Downside arises from the restricted view of data analysis imposed by spreadsheets. it may be encouraging many to seek increased analytic power by beefing up spreadsheets rather than looking for simpler to use alternatives. Additionally, other than for simple analysis spreadsheet formula use, built in or now bespoke, is a messy approach to programming. I hazard that complicated cross-referencing formulae embedded in cells is not only difficult to set up but also error prone.
Thus, instead of continuing with increasing spreadsheet complexity their distributors, commercial and open source, might offer better service by complementing spreadsheets with easy to deploy software that abstracts necessary rows and columns for analysis. Perhaps sometimes the results can be returned to the originating spreadsheet but oftentimes they may better be displayed by other means; statistical analysis beyond basic descriptive statistics is an example of the latter.

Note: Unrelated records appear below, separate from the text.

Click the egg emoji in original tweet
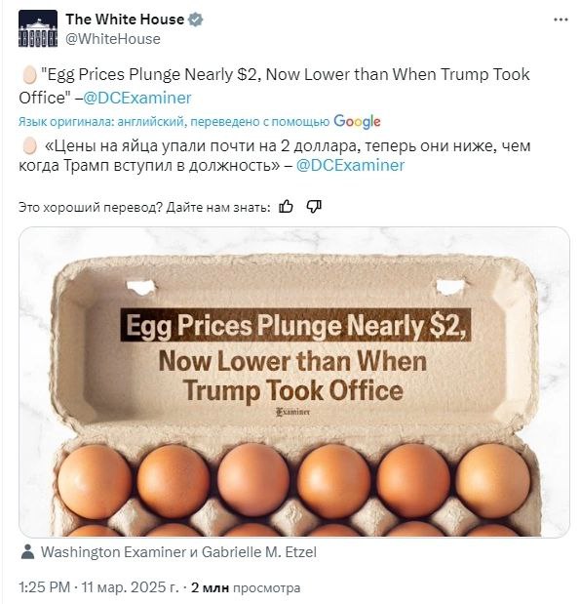The image size is (580, 604). 29,75
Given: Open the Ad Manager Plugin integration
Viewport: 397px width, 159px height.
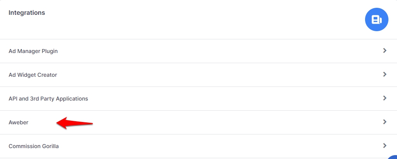Looking at the screenshot, I should coord(33,51).
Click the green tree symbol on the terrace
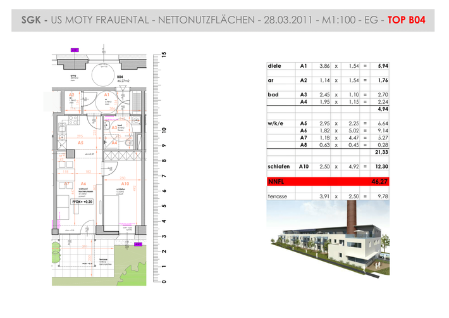The image size is (449, 318). pyautogui.click(x=56, y=252)
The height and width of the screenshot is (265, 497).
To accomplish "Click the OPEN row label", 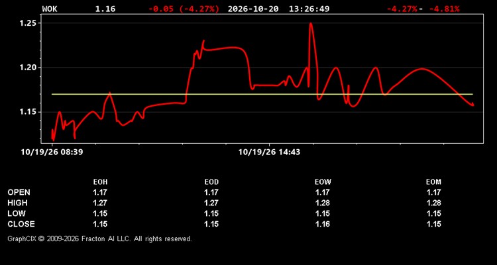I will [19, 192].

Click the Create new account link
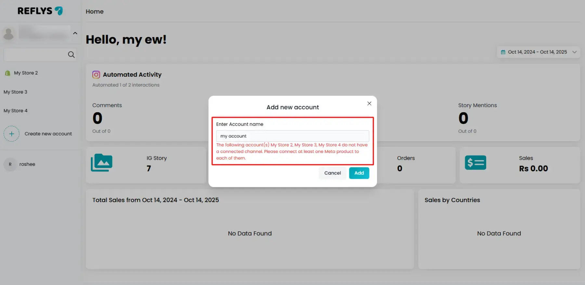tap(48, 134)
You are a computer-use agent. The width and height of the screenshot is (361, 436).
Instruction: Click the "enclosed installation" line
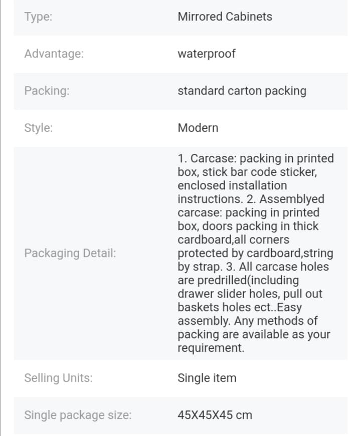pyautogui.click(x=232, y=185)
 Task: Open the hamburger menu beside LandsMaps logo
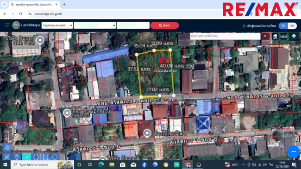(x=7, y=25)
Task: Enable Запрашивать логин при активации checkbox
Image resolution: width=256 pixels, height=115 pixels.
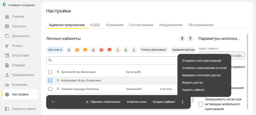Action: tap(201, 104)
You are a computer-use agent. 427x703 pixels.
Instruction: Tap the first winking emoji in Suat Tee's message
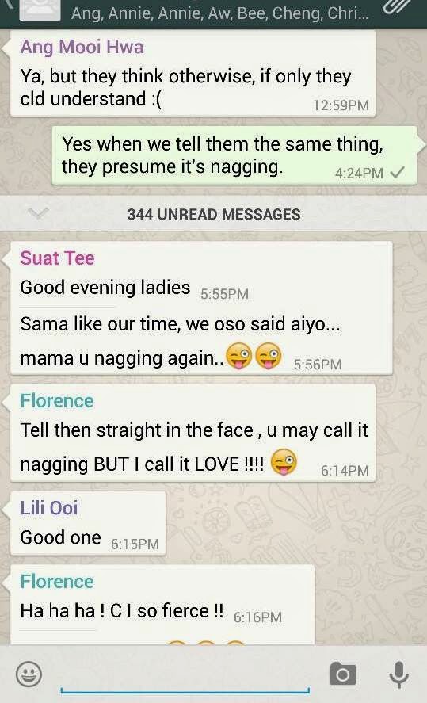(x=238, y=356)
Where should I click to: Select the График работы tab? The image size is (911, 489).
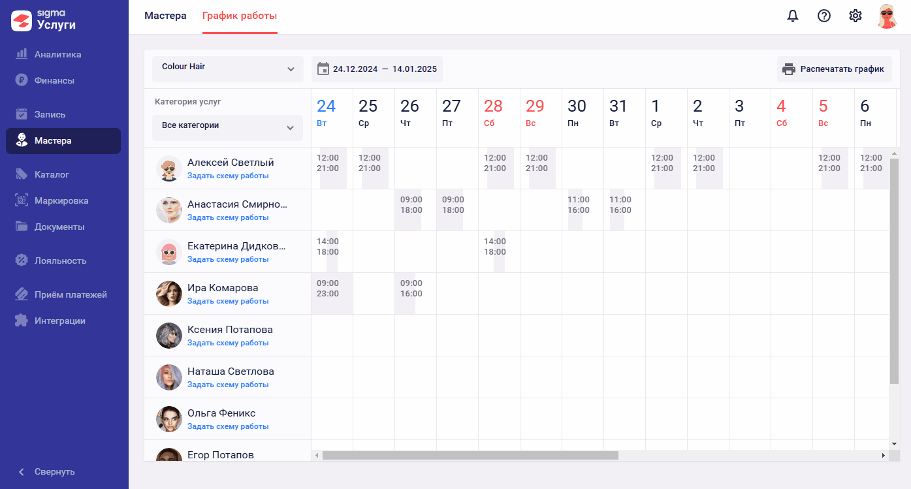240,16
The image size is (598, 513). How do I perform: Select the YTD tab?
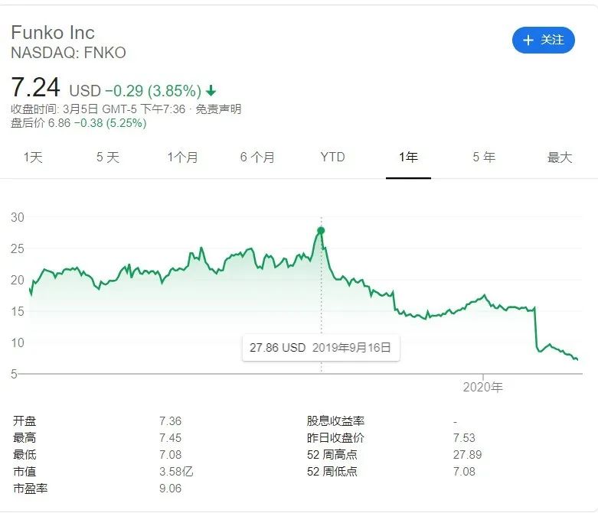pyautogui.click(x=332, y=157)
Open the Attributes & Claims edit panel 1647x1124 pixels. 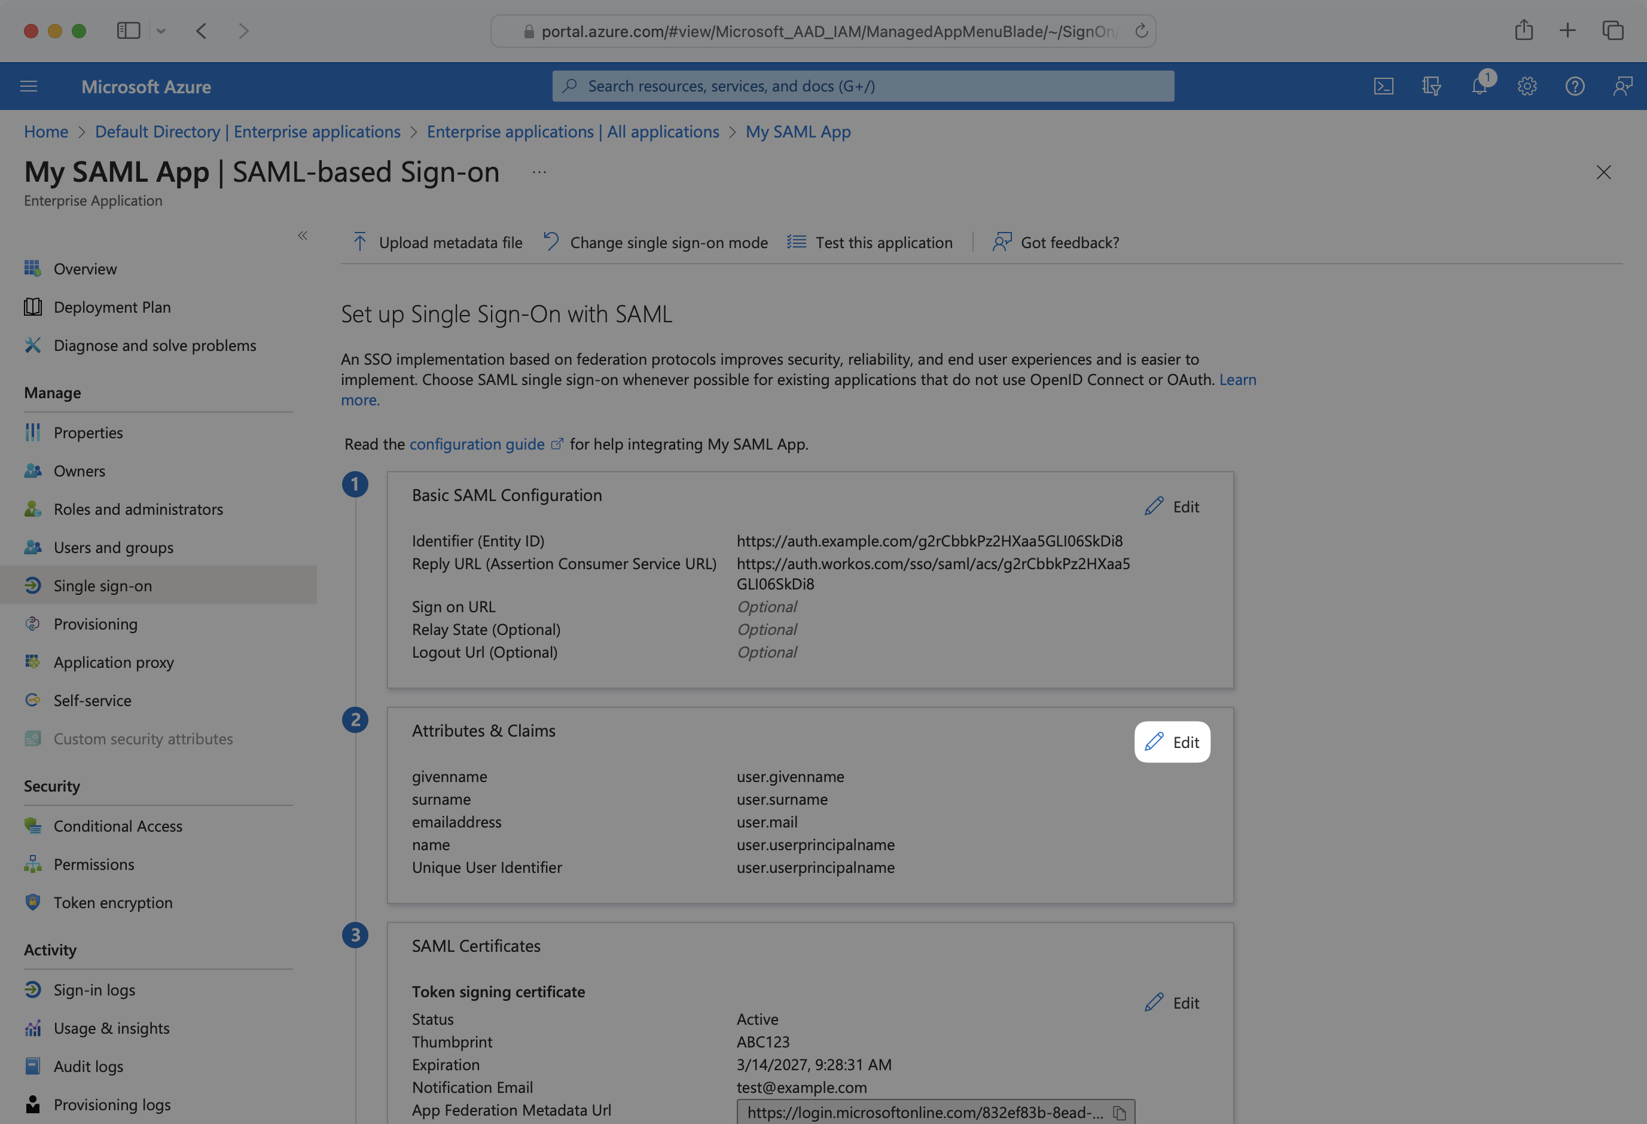(1171, 741)
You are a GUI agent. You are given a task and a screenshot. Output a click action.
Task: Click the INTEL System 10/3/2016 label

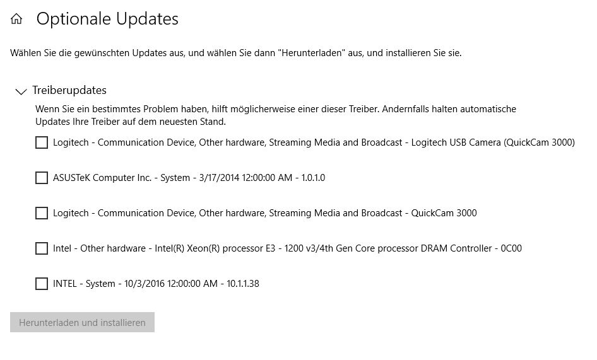[x=156, y=284]
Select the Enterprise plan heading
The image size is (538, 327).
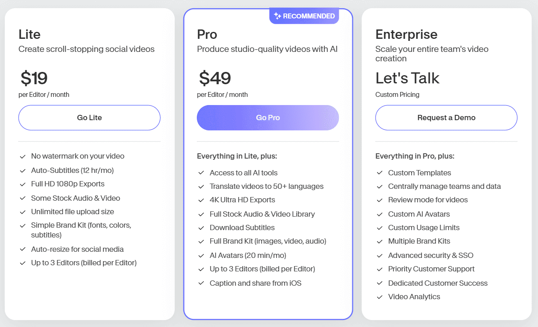(x=406, y=34)
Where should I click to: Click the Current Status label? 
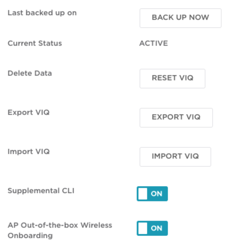tap(35, 43)
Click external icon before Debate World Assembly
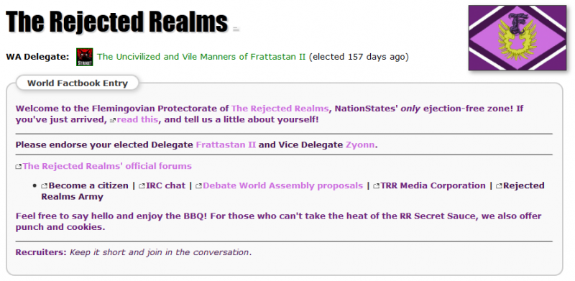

The great advantage of abstracting data for analysis rests with the code being easily re-used and adapted. It naturally encourages good coding practices.
Obviously the approach mentioned above is already in widespread use. When databases of greater complexity than spreadsheets are handled it is necessary to abstract desired collections of information as raw input to other programs; note that in the minds of people drawing from complicated database structures there is no inclination to believe embedding analysis within the database, even if feasible, offers advantage. Also, some statistical packages in common use, e.g. SPSS, store data in rows or columns, give users opportunity to derive further rows and columns, but don't make analysis procedures part of the notional cells in the data store.
It seems time to recognise that spreadsheets have gone further than desirable as combined data stores and analytic engines.